Other requirements included a reliable launch-escape system in case of impending failure, granting the astronauts the ability to manually control their vehicles, a retrorocket capable of reliably bringing the spacecraft out of orbit, a zero-lift body that would use drag braking for reentry, and a spacecraft design that would satisfy the requirements for a water landing.
Those working on the program did have to develop a system for monitoring the levels of oxygen and carbon dioxide in the spacecraft cabin and in space suits, as well as a way to monitor blood pressure in flight. Otherwise, the guidelines for the program were followed fairly well, considering the complexity and redundancy requirements on the overall system.

The Rockets
The Mercury spacecraft used Redstone rockets for the suborbital flights and Atlas rockets for the orbital flights. These rockets were developed by top rocket engineers like Wernher von Braun, who had long dreamed of using his missiles for peaceful space exploration. The Redstones could produce 75,000 pounds of thrust and reach a top speed of 3,800 miles per hour. They were nearly 70 feet tall and 6 feet in diameter. The first Redstone launch occurred at Cape Canaveral, Florida on August 20th, 1953. It traveled only 8,000 yards but officials considered this a successful first test.
The Atlas rockets have been through quite a few versions, including the Atlas V in use today. The first version, known as an Atlas-A missile, flew only suborbital test flights, the first of which was a failure. The Atlas-B missile also flew test flights, including a satellite communications experiment known as SCORE. The Atlas-D was used to launch the Mercury capsules.
The manned capsule was a cone-shaped spacecraft, 6’10” long, 6′ 2.5″ in diameter, and including an escape tower that was 19’2″ long. The capsule included a heat shield that could withstand the 3000-degree heat of reentry.

The Manned Flights

Mercury included six manned flights. Each astronaut named his own spacecraft, adding the number “7” to the names in tribute to the original seven astronauts. Note that Deke Slayton did not get one of these flights; he had been grounded due to a heart condition but took charge of the Astronaut Office.

  • Mercury-Atlas 3 Named Freedom 7 by Alan B. Shepard, Jr., this was the first American manned space flight.

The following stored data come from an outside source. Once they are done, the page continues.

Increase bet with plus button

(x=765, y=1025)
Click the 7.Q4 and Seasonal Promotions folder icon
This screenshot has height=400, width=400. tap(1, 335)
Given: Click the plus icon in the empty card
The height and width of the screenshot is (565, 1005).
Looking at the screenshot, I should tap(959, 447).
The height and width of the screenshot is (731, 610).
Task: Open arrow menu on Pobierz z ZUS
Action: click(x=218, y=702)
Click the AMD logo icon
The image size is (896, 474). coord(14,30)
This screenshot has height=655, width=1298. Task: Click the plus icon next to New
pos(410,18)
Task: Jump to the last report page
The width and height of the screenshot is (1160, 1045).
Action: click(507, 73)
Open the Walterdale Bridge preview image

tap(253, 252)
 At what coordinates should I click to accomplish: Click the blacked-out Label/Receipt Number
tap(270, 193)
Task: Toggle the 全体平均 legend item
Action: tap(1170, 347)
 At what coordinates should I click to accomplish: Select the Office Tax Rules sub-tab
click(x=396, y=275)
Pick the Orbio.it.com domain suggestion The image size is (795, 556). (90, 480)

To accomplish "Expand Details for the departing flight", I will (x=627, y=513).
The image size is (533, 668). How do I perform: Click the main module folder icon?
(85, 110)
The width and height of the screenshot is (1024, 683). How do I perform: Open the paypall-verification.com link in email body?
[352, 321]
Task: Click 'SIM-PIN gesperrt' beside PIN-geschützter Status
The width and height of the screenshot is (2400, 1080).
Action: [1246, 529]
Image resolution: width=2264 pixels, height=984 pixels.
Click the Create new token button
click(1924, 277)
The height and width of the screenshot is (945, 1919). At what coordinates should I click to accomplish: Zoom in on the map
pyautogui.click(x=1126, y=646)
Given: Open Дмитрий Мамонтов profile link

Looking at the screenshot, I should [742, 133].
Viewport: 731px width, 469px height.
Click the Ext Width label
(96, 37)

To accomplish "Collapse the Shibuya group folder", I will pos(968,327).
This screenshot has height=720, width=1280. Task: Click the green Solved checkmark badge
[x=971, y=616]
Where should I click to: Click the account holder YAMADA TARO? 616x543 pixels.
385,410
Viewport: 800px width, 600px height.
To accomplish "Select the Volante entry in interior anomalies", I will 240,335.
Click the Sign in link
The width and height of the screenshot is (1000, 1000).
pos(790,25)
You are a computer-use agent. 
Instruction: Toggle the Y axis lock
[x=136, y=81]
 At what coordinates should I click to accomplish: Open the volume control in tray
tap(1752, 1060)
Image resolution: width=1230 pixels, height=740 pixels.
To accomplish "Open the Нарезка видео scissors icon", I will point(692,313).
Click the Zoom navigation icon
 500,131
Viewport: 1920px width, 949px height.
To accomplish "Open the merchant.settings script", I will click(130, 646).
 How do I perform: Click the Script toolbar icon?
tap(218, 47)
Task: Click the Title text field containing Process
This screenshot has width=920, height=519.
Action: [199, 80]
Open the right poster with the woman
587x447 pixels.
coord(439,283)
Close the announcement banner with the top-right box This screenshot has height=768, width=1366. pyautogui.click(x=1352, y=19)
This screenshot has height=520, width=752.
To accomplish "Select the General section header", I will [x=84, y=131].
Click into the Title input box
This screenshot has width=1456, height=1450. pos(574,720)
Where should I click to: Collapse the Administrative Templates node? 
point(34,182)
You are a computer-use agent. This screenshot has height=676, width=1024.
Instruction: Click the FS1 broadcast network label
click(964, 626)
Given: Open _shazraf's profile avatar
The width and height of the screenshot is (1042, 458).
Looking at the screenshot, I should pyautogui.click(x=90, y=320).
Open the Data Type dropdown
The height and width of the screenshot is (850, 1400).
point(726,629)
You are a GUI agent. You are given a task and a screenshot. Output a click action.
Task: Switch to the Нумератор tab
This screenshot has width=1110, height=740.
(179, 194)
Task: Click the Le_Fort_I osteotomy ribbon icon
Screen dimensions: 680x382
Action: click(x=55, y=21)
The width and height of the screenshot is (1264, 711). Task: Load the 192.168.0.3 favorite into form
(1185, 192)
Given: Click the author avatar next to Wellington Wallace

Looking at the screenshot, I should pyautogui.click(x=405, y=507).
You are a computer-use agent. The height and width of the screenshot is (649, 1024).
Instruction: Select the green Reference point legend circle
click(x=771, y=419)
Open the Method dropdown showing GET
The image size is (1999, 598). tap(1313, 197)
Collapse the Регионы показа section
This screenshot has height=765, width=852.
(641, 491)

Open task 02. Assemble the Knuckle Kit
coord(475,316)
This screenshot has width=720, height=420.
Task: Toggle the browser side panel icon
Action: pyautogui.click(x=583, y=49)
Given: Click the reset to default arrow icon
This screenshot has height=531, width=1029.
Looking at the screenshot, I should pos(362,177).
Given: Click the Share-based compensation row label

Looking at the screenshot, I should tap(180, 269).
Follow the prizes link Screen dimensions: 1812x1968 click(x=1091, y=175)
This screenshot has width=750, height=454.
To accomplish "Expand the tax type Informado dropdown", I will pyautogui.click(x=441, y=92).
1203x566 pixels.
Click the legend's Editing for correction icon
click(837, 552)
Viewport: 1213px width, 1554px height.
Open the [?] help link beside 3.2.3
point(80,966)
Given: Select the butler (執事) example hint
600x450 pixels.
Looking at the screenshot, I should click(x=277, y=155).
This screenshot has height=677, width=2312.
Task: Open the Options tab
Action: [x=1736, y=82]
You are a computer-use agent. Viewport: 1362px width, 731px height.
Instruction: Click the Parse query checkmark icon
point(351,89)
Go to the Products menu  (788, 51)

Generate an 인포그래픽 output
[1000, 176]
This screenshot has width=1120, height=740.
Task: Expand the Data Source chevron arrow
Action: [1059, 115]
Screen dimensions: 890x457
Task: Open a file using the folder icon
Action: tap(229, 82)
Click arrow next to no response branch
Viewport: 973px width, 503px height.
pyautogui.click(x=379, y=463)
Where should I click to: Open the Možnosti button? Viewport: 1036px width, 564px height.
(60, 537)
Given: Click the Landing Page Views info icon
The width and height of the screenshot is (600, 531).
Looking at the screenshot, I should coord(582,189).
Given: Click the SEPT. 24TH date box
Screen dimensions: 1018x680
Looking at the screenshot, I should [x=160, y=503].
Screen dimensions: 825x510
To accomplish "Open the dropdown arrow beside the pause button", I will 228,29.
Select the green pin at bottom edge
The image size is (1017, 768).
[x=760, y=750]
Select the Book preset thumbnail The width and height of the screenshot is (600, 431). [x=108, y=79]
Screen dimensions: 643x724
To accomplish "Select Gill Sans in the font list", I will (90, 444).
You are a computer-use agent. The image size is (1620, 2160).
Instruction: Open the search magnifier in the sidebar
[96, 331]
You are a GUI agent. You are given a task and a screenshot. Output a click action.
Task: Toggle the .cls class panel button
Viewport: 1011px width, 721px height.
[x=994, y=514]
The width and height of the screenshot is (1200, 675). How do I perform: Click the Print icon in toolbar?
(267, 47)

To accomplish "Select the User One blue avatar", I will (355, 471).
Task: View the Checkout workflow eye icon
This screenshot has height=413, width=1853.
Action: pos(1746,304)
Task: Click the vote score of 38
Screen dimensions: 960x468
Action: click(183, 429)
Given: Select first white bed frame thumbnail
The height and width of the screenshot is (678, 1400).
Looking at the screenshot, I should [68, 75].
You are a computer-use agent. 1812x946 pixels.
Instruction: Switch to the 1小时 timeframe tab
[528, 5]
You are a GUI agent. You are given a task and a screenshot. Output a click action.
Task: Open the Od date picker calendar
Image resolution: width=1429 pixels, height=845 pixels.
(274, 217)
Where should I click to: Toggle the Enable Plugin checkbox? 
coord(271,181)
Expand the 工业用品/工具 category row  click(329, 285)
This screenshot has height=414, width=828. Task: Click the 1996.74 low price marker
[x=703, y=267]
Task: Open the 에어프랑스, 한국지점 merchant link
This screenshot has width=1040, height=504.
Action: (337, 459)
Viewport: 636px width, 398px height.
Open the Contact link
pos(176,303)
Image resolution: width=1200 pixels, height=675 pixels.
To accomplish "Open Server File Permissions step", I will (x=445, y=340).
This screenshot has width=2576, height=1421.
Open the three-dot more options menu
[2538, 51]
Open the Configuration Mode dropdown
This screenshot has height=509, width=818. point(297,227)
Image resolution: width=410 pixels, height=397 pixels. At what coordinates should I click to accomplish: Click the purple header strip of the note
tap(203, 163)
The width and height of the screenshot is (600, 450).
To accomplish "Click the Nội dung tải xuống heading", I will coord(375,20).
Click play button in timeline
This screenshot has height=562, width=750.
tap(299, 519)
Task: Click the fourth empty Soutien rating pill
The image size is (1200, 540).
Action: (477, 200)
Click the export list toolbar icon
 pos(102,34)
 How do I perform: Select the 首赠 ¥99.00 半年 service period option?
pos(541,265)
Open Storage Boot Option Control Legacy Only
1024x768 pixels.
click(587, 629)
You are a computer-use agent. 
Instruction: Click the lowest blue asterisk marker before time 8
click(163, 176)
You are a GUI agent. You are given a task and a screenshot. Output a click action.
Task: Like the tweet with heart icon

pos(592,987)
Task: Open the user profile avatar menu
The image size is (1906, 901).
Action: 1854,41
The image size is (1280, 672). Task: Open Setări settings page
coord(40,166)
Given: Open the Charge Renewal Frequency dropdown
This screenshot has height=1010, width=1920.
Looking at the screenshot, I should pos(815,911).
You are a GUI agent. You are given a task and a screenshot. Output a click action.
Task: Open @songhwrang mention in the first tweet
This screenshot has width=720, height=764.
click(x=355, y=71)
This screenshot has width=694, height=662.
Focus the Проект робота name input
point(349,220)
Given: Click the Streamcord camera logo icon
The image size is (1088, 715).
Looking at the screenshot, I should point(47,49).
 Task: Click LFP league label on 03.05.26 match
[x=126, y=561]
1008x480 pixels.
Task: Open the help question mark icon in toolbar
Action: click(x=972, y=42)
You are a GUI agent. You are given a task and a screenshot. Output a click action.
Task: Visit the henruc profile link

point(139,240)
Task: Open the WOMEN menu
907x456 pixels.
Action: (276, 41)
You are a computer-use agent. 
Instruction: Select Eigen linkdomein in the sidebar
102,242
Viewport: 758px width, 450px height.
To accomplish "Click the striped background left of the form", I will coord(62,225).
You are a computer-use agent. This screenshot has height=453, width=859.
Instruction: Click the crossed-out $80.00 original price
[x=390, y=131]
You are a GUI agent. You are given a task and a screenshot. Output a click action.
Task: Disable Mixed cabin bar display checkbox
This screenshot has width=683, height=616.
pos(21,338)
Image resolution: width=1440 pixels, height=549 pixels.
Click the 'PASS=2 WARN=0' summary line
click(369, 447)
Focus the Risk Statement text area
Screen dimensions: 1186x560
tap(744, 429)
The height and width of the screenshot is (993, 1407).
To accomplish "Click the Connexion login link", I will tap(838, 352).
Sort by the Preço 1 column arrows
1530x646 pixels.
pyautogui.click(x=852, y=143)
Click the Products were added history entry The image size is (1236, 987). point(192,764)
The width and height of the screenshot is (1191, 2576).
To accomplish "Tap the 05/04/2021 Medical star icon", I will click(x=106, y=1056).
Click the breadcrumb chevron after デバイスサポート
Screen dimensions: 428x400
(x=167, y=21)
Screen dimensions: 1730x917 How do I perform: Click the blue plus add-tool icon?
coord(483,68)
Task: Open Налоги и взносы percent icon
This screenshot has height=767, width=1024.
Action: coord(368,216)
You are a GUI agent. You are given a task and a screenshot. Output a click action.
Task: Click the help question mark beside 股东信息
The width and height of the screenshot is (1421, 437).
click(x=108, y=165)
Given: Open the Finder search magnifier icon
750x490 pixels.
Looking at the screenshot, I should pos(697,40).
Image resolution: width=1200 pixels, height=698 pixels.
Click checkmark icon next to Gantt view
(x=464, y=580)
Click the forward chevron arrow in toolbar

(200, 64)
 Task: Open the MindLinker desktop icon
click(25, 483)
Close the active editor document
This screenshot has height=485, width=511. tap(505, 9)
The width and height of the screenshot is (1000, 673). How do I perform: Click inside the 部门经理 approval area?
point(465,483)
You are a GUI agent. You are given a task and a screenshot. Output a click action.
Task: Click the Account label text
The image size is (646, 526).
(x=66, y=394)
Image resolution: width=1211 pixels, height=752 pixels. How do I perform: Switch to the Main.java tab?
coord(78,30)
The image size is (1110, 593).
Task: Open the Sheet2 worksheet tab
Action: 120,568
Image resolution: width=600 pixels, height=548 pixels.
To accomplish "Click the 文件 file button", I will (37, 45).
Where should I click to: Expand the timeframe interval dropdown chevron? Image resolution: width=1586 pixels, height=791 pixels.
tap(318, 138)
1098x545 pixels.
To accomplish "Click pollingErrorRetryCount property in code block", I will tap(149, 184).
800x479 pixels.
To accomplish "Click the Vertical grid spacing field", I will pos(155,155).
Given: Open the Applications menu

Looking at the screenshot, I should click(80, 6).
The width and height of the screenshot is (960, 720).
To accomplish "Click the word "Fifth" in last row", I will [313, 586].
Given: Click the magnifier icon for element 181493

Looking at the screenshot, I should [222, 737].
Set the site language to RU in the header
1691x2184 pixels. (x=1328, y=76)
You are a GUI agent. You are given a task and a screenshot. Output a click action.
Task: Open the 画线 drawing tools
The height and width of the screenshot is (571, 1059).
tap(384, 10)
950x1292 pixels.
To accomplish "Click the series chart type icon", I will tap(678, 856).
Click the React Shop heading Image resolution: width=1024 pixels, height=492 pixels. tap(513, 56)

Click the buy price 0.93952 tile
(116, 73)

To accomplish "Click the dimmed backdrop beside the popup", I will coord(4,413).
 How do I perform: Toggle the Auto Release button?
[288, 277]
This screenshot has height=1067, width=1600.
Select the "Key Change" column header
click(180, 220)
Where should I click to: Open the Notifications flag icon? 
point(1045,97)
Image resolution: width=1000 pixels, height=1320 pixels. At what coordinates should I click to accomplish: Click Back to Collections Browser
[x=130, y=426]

It was a suborbital flight lasting 15 minutes and 28 seconds.

  • Mercury-Redstone 4 Named Liberty Bell 7 by Virgil “Gus” Grissom. Another successful suborbital flight lasting 15 minutes and 37 seconds. The capsule sank.

  • Mercury-Atlas 6 Named Friendship 7 by John Glenn, this was the first American orbital flight. It lasted three orbits for a total of 4 hours, 55 minutes and 23 seconds of flight.

  • Mercury-Atlas 7 Named Aurora 7 by M. Scott Carpenter; confirmed the success of the Freedom 7 flight. Lasted 4 hours, 56 minutes, 5 seconds.

  • Mercury-Atlas 8 Named Sigma 7 by Wally Schirra. Lasted six orbits, 9 hours, 13 minutes, 11 seconds.

  • Mercury-Atlas 9 Named Faith 7 by L. Gordon Cooper, Jr. The longest of the Mercury flights, lasting 34 hours, 19 minutes, 49 seconds, and 22 orbits.